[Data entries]

§ §

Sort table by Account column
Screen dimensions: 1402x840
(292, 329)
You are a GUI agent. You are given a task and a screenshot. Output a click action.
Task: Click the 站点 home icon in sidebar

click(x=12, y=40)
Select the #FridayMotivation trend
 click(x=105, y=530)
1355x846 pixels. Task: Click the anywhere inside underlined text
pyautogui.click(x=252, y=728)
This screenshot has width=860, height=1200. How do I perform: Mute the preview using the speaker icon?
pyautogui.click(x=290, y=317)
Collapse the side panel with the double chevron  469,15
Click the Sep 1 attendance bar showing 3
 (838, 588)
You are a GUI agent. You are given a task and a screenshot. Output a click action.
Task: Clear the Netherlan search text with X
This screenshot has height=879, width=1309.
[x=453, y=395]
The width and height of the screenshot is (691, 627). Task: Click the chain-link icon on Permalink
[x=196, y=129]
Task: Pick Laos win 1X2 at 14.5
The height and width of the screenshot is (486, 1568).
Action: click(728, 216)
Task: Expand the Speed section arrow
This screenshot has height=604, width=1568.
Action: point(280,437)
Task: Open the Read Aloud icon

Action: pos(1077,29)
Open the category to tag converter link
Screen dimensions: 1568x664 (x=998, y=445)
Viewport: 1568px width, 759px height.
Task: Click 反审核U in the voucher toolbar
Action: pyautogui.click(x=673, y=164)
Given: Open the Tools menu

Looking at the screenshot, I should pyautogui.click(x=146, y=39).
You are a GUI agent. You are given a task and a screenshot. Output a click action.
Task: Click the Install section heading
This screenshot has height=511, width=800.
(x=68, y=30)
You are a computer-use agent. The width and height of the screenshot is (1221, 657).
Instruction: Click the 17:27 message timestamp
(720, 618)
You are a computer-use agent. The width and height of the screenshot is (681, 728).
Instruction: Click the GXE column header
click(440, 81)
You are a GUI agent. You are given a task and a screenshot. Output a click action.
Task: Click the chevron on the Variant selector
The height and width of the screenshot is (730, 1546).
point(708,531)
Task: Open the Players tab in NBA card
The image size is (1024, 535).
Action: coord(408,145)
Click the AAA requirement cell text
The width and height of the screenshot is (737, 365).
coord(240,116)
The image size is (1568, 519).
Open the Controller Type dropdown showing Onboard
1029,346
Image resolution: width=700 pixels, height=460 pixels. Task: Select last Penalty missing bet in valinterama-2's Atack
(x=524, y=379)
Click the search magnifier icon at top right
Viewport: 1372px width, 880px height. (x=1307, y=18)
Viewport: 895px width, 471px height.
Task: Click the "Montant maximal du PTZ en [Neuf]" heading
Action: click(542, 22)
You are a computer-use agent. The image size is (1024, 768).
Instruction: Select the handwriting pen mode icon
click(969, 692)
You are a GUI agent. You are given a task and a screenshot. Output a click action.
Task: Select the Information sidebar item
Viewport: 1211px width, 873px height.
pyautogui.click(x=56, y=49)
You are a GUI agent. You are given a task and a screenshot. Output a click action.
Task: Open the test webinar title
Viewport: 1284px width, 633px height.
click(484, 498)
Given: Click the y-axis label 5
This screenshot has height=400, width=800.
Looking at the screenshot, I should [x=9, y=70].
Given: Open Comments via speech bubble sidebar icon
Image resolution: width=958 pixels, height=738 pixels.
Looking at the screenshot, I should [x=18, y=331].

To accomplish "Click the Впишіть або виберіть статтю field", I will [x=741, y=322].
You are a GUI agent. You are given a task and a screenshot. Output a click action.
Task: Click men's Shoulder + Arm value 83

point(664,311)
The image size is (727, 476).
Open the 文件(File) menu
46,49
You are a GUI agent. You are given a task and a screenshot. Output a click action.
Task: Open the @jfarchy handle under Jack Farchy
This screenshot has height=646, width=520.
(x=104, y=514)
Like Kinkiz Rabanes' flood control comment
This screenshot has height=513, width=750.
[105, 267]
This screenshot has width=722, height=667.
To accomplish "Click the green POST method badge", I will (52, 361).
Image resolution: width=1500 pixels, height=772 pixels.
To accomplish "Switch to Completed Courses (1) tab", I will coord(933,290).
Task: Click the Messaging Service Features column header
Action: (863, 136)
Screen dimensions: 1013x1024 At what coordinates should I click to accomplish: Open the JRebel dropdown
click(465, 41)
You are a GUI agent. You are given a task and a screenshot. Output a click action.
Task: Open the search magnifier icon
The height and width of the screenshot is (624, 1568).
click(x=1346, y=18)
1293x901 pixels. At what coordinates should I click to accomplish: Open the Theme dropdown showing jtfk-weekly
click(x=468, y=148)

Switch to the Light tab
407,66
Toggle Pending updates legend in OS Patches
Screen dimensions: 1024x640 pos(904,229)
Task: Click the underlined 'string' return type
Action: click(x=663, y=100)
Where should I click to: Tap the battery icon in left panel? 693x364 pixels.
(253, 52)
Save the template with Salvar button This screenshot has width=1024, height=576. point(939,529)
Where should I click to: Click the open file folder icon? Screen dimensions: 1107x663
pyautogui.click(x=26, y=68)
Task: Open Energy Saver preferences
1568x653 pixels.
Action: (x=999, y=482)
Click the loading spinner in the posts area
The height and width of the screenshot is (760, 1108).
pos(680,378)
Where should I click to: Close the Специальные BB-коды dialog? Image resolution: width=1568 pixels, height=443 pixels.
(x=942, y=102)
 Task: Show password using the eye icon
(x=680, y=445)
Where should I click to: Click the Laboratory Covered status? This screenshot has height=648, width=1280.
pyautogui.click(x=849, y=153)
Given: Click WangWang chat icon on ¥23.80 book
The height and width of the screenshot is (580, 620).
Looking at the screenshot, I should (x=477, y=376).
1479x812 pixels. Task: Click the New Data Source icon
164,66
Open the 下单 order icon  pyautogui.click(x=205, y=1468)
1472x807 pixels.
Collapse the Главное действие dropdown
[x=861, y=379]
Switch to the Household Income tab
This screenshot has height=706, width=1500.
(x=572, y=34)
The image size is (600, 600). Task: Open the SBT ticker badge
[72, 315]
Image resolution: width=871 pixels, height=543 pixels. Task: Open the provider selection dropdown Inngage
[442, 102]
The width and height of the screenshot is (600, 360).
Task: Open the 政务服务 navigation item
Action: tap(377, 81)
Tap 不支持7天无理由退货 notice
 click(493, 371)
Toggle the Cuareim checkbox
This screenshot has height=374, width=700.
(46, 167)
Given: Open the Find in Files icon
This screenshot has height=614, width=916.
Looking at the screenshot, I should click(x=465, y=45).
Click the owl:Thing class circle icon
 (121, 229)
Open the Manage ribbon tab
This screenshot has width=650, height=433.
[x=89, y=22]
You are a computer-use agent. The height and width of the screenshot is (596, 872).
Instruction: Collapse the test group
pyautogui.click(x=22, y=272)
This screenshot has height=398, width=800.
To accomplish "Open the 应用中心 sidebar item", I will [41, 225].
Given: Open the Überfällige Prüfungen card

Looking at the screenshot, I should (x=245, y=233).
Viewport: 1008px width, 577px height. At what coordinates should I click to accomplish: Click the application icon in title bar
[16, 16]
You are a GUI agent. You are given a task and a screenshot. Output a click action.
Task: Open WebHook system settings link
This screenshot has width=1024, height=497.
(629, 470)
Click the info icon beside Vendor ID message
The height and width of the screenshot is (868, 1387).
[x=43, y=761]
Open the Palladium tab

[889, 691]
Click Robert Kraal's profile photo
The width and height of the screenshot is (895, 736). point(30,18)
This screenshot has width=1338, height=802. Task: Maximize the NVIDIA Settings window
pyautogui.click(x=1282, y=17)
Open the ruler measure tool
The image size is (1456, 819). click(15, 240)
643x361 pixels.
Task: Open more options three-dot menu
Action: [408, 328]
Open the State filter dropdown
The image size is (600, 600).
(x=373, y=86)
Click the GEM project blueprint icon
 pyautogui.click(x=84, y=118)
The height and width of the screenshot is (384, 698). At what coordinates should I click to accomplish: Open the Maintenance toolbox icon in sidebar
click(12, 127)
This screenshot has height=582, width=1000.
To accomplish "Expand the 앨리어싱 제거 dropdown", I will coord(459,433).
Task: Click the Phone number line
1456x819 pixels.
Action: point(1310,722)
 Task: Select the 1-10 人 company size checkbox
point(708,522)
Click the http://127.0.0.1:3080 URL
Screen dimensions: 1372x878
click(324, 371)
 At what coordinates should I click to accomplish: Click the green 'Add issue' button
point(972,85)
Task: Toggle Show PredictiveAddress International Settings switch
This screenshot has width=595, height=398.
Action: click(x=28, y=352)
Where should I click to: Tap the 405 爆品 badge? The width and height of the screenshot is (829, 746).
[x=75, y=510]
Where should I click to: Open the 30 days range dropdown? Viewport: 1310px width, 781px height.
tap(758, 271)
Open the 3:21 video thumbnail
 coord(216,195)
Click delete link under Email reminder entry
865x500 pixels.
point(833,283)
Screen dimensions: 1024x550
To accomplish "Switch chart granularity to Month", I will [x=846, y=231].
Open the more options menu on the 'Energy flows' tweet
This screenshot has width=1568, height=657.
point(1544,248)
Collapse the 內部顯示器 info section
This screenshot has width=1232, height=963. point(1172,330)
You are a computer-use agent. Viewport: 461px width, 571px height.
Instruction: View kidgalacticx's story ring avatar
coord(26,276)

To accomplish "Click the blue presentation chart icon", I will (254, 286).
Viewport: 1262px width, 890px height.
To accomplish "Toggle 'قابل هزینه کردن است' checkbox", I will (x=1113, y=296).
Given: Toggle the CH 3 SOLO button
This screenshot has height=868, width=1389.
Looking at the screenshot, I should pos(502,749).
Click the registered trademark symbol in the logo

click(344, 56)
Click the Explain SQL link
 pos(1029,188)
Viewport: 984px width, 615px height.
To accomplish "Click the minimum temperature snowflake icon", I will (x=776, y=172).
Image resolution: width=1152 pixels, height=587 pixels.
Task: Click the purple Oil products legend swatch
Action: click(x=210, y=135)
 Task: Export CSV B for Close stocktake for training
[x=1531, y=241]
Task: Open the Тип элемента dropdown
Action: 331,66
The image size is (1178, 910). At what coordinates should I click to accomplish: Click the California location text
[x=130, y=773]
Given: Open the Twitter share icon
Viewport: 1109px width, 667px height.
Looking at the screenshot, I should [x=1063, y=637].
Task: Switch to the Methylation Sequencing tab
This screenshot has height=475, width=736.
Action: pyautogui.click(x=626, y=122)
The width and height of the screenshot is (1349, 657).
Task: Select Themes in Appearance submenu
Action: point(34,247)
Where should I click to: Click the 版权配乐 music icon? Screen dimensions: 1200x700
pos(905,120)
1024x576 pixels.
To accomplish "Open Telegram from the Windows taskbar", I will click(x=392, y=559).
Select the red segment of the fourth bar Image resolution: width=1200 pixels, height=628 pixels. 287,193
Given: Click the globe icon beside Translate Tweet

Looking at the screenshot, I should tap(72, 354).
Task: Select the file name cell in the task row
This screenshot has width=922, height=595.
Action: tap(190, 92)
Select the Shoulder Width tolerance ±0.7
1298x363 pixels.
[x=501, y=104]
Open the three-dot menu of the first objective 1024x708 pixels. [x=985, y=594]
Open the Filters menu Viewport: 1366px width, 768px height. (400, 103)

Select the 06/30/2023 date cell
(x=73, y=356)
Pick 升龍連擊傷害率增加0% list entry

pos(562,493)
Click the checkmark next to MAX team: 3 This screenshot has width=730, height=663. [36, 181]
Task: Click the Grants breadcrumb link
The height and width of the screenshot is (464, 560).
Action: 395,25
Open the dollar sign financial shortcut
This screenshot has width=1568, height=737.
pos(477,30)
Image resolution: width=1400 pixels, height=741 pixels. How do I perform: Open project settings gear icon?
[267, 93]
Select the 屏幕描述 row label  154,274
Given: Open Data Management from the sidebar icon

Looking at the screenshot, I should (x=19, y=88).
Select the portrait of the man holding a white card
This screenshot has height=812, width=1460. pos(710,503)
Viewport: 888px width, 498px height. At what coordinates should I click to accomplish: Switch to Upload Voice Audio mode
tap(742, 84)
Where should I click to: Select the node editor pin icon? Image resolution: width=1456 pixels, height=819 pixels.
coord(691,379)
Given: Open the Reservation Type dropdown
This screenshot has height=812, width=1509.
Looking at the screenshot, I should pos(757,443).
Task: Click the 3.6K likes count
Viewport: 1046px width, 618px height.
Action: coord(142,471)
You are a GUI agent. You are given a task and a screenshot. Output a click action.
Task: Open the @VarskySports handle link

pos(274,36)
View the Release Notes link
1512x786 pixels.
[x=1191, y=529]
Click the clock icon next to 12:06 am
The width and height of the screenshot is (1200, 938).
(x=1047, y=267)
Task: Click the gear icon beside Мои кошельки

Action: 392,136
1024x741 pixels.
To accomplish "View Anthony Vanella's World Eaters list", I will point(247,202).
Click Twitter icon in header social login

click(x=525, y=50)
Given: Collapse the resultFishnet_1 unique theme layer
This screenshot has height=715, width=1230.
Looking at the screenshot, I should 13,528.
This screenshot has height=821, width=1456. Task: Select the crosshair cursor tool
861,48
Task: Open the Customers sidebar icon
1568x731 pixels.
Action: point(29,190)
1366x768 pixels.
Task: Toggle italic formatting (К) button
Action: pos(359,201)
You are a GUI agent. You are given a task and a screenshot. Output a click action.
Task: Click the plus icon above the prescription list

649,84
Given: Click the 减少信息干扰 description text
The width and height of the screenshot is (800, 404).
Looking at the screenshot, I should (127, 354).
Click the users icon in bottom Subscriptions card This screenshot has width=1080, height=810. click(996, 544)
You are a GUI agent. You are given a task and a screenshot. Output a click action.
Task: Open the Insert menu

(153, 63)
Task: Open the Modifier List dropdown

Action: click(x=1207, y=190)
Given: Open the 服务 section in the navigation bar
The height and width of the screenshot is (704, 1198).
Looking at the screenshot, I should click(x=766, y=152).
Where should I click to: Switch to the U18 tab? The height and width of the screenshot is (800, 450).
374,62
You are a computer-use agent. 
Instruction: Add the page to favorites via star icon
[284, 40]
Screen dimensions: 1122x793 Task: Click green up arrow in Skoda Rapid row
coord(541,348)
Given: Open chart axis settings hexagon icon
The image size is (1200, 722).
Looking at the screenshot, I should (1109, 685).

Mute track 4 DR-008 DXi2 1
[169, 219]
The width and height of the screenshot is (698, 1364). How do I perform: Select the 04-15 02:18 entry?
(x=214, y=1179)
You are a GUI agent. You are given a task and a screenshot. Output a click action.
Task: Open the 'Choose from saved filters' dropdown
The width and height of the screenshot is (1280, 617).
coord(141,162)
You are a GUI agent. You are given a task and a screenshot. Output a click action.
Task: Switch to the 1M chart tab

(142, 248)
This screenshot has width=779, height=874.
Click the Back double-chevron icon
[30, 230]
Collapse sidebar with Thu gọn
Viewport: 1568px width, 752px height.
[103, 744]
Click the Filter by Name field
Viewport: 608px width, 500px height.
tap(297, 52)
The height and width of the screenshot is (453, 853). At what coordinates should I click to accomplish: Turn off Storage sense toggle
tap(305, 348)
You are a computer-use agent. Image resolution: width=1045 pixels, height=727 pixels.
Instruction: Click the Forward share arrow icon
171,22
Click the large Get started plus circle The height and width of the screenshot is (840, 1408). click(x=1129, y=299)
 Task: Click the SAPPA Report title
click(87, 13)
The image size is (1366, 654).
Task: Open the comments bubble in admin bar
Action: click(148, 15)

§ §

ASSIGNMENT: Count lines above with the word "next". Give the number only.

EXERCISE OUTPUT: 2